5 comments
Market peaked in 2021-2022, now bootcamps are selling the same dream to way more people chasing fewer roles.
Yeah, the market shifted hard. I did General Assembly in 2015 too—way different landscape. Companies were hungry for bootcamp grads. Now they're using bootcamps as cheap junior pipelines, not talent shortcuts.
Okay so I went through General Assembly's data engineering track back in 2015 — paid 12.5k, landed that 65k role you're talking about. Completely different era.
Here's what I'm seeing now with people I mentor: bootcamps are still selling the same outcome story but the market got flooded. There's maybe 3x more bootcamp grads than there were nine years ago, and companies realized they can post "senior" titles but hire bootcamp grads at 55-60k with production pressure.
Quick reality check for Sarah — did she actually negotiate, or did she accept what they offered? Because I see a lot of grads treating the first offer as locked in. Also: what's her portfolio looking like? I mean actual shipped projects, not assignments.
The bootcamp itself isn't the scam. The scam is the marketing promising senior placement when the market's moved. How far out is she from that first role landing?
I'm living this exact frustration right now, different angle. Did a coding bootcamp in 2019 (Springboard, paid 10k, their money-back guarantee actually worked), landed at a Series B as a junior dev at 85k. That was real equity-backed salary in a growth market.
Fast forward to 2023. My company hired a bootcamp grad, promised them "mid-level trajectory" — he got stuck at 72k doing full senior-level architecture work because they knew he couldn't negotiate. He figured it out after eight months and left. Cost them six months of onboarding.
Here's what I'd do if I were Sarah right now: Don't accept the role as described. Get the offer in writing, then push back. Not aggressively — professionally. "I understand the market, but the gap between junior pay and senior work isn't sustainable for me. I need either the title and salary to match the scope, or I need a clear 90-day promotion path to mid-level with specific metrics." Most companies will flinch. Some will actually budget for it.

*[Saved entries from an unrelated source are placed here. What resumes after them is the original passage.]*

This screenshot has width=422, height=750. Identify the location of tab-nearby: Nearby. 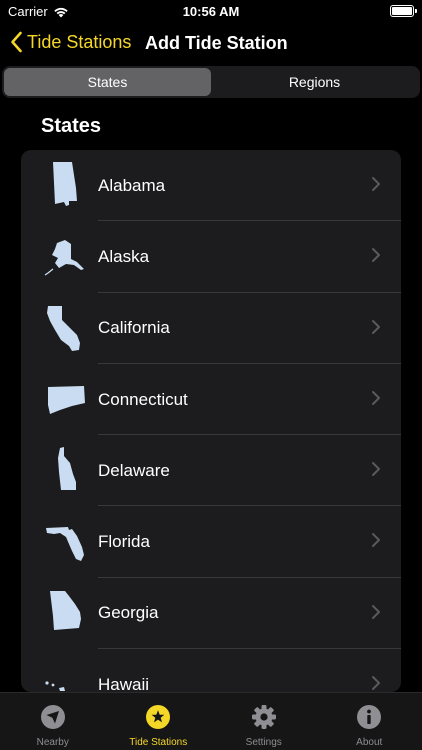
(53, 722).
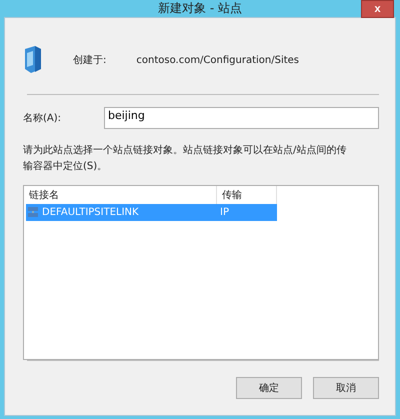 This screenshot has height=419, width=400. What do you see at coordinates (378, 9) in the screenshot?
I see `close-button: x` at bounding box center [378, 9].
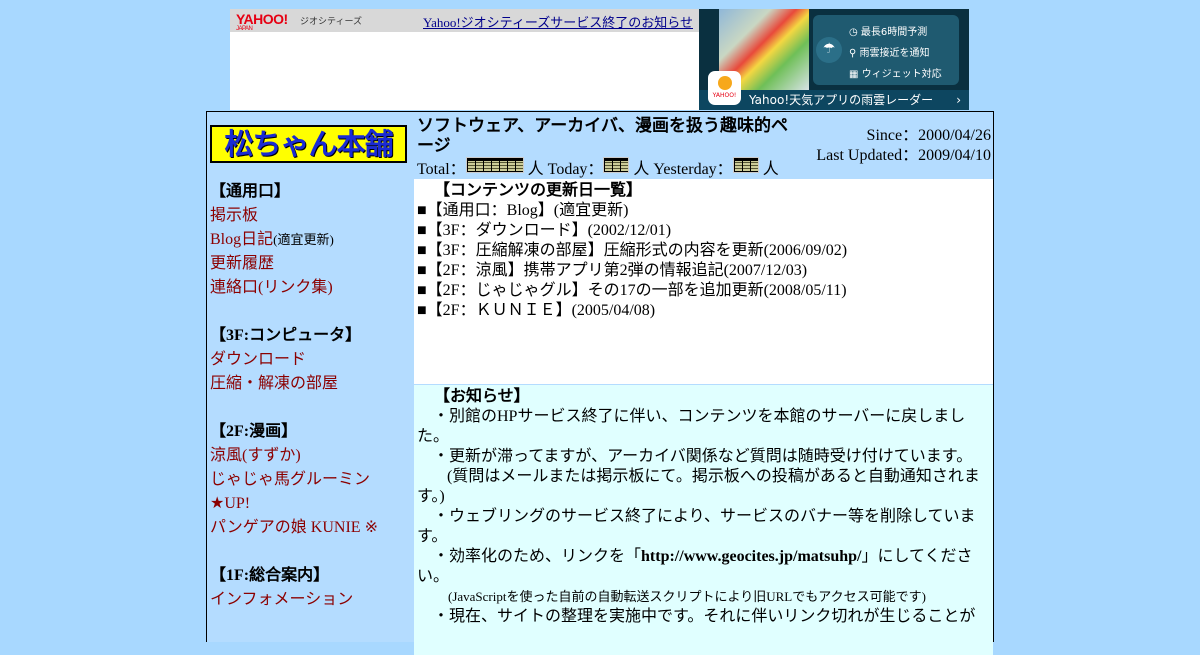 The image size is (1200, 655). I want to click on nav-compress-link: 圧縮・解凍の部屋, so click(310, 384).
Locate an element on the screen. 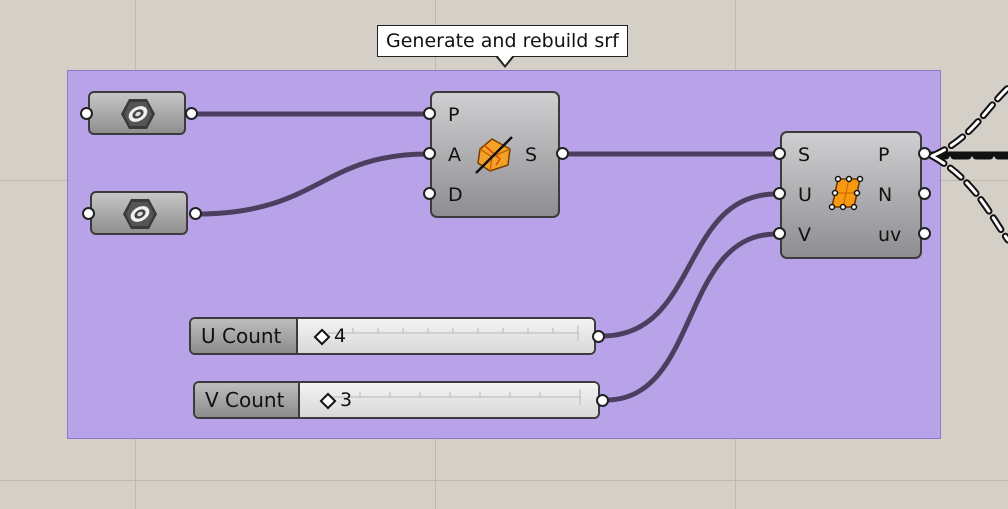 The width and height of the screenshot is (1008, 509). slider-track: 3 is located at coordinates (449, 400).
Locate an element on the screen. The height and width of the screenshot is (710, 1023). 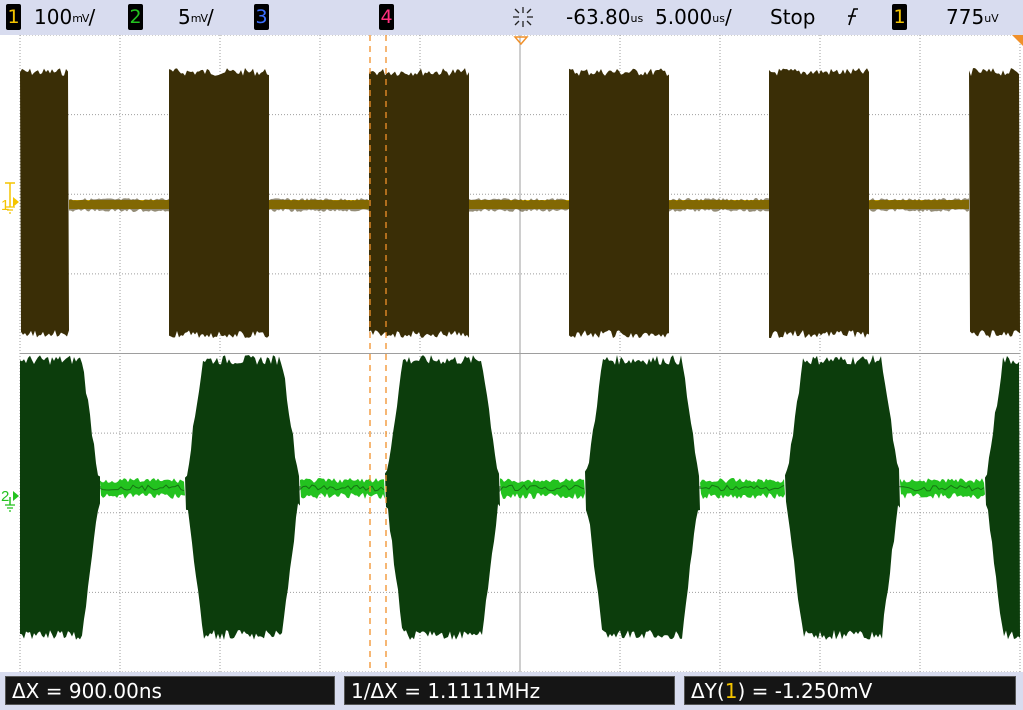
ch1-indicator: 1 is located at coordinates (14, 17).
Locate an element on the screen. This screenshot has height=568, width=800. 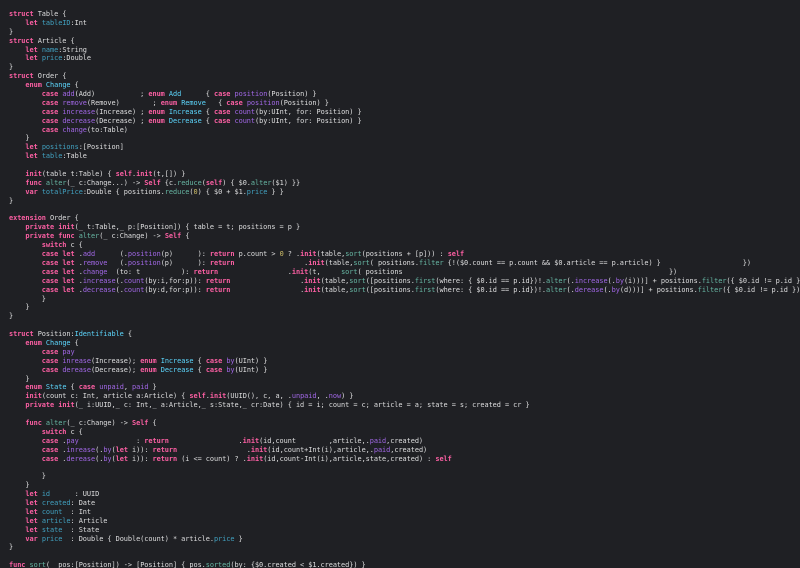
code-token: (Position) } is located at coordinates (304, 102).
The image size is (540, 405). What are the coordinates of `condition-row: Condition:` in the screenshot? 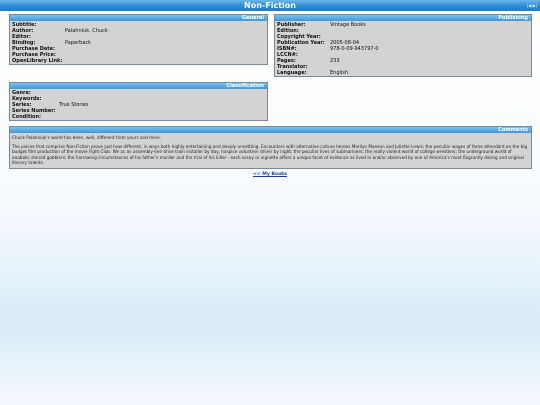 It's located at (138, 117).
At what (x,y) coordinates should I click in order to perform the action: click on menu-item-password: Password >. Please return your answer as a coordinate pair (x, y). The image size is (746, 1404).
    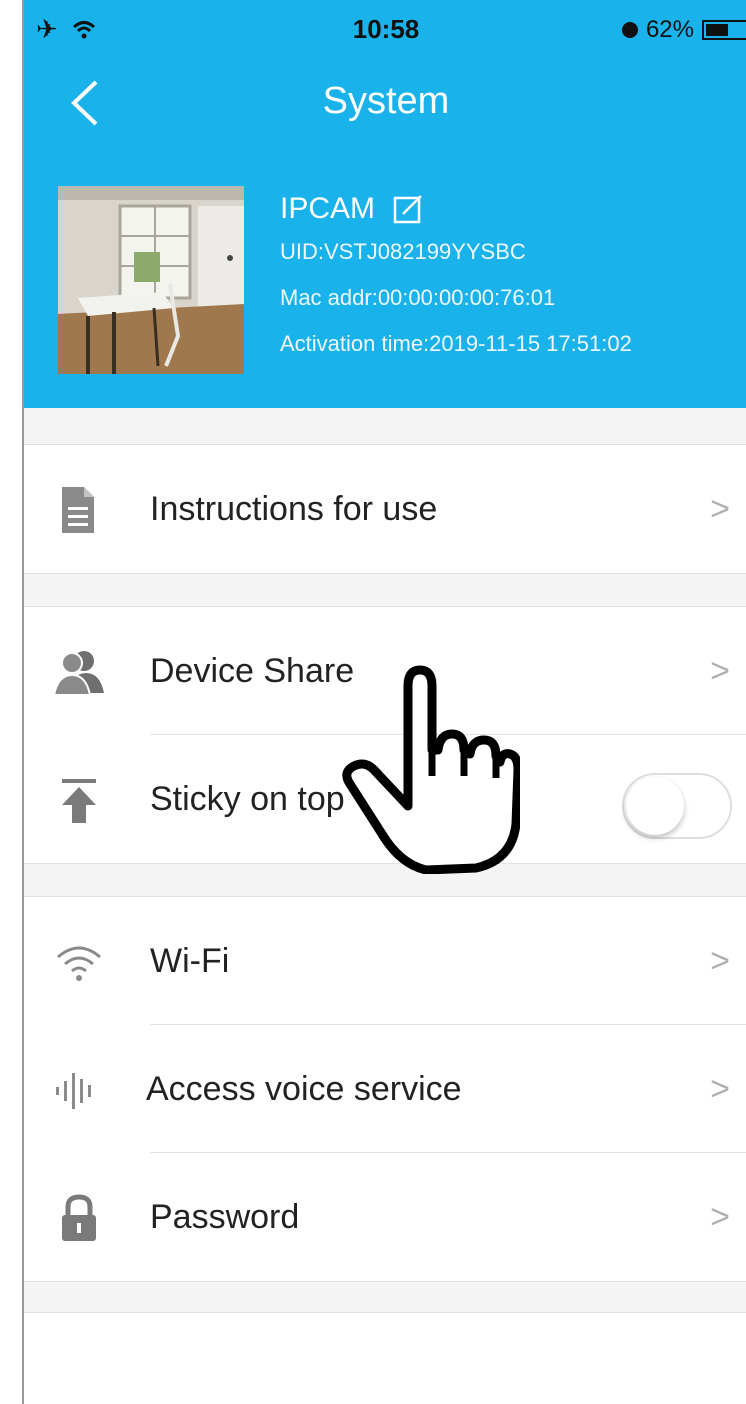
    Looking at the image, I should click on (385, 1217).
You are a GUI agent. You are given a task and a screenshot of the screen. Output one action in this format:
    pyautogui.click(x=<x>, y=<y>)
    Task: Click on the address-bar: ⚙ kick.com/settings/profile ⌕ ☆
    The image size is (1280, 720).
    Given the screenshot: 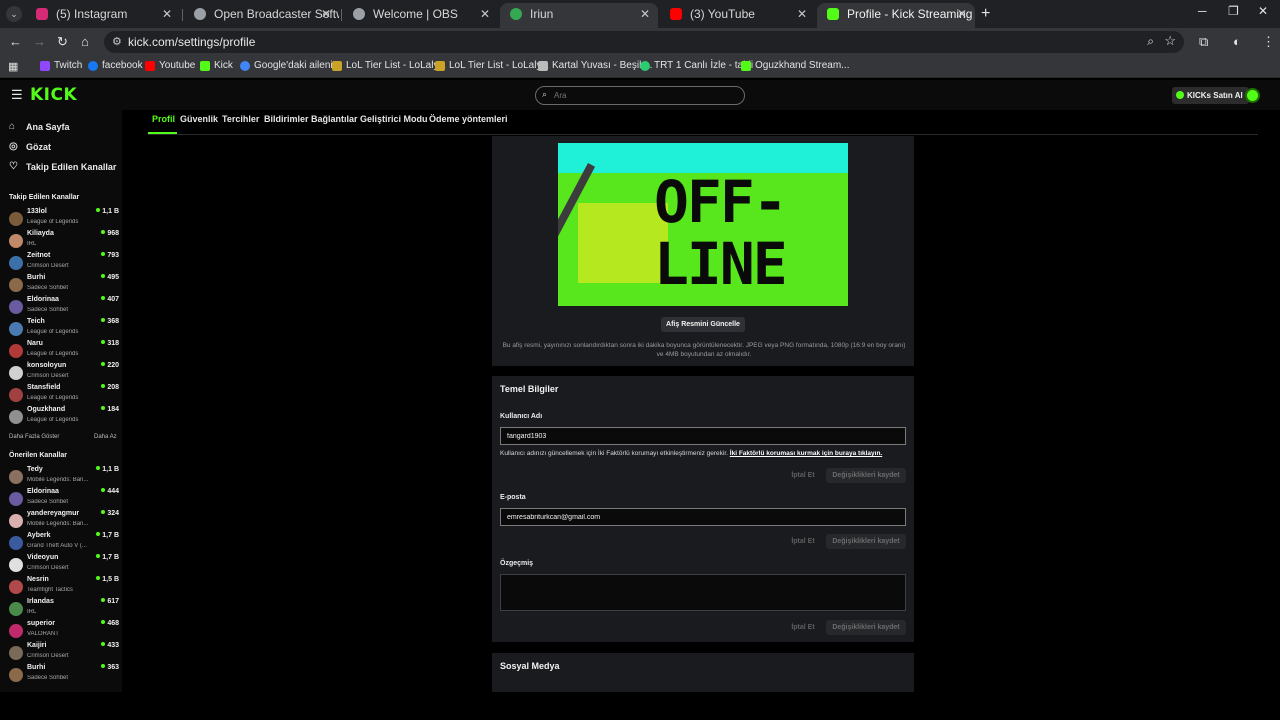 What is the action you would take?
    pyautogui.click(x=644, y=42)
    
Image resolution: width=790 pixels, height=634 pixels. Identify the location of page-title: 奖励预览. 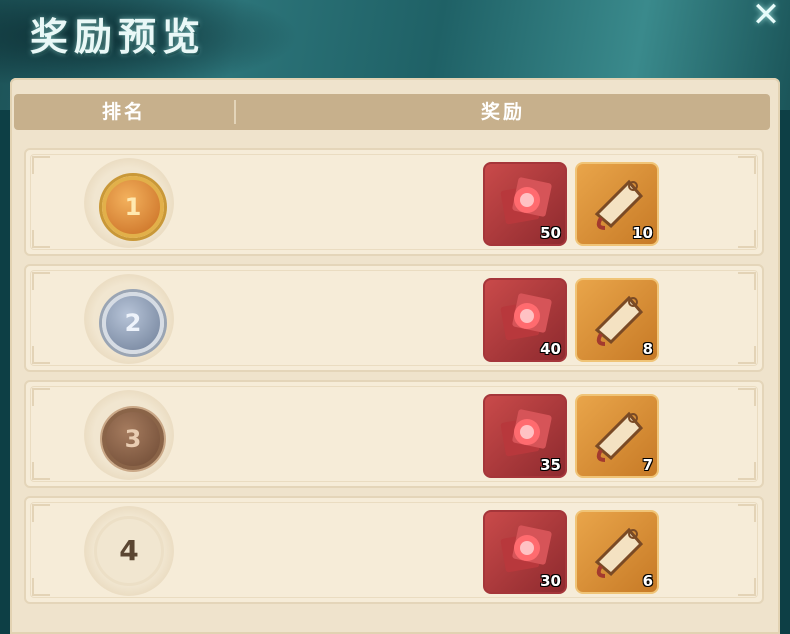
(118, 36).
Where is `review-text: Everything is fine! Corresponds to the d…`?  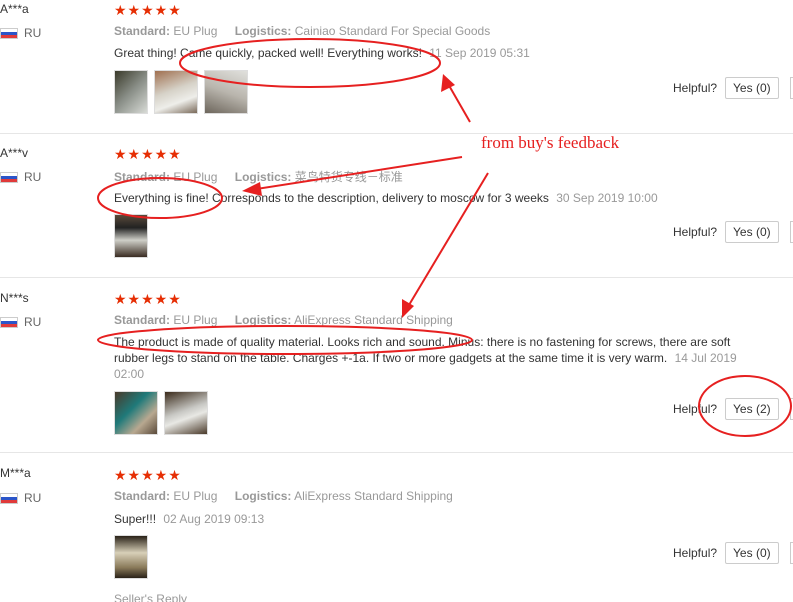 review-text: Everything is fine! Corresponds to the d… is located at coordinates (434, 198).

If they won't move: Interview elsewhere immediately. The bootcamp market is flooded, but there ARE companies still hiring bootcamp grads at fair rates. Levels.fyi shows what real numbers are in your market. Use that as your anchor.
The hard truth is the bootcamp ROI has compressed. Not because bootcamps are worse — because companies got smarter about extracting unpaid senior work from people who feel they don't have leverage.
Brutal mismatch. Here's what I'd actually check before accepting: (1) Ask for the specific job ladder — what does senior mean at this company? (2) Pull Levels.fyi + Blind for that company's real salary bands — they're probably lowballing. (3) Get in writing what "senior expectations" means — code review load? On-call? (4) Compare to 3 other companies hiring at your level on Wellfound. (5) Counter with data, not emotions. The bootcamp didn't fail you — the hiring did.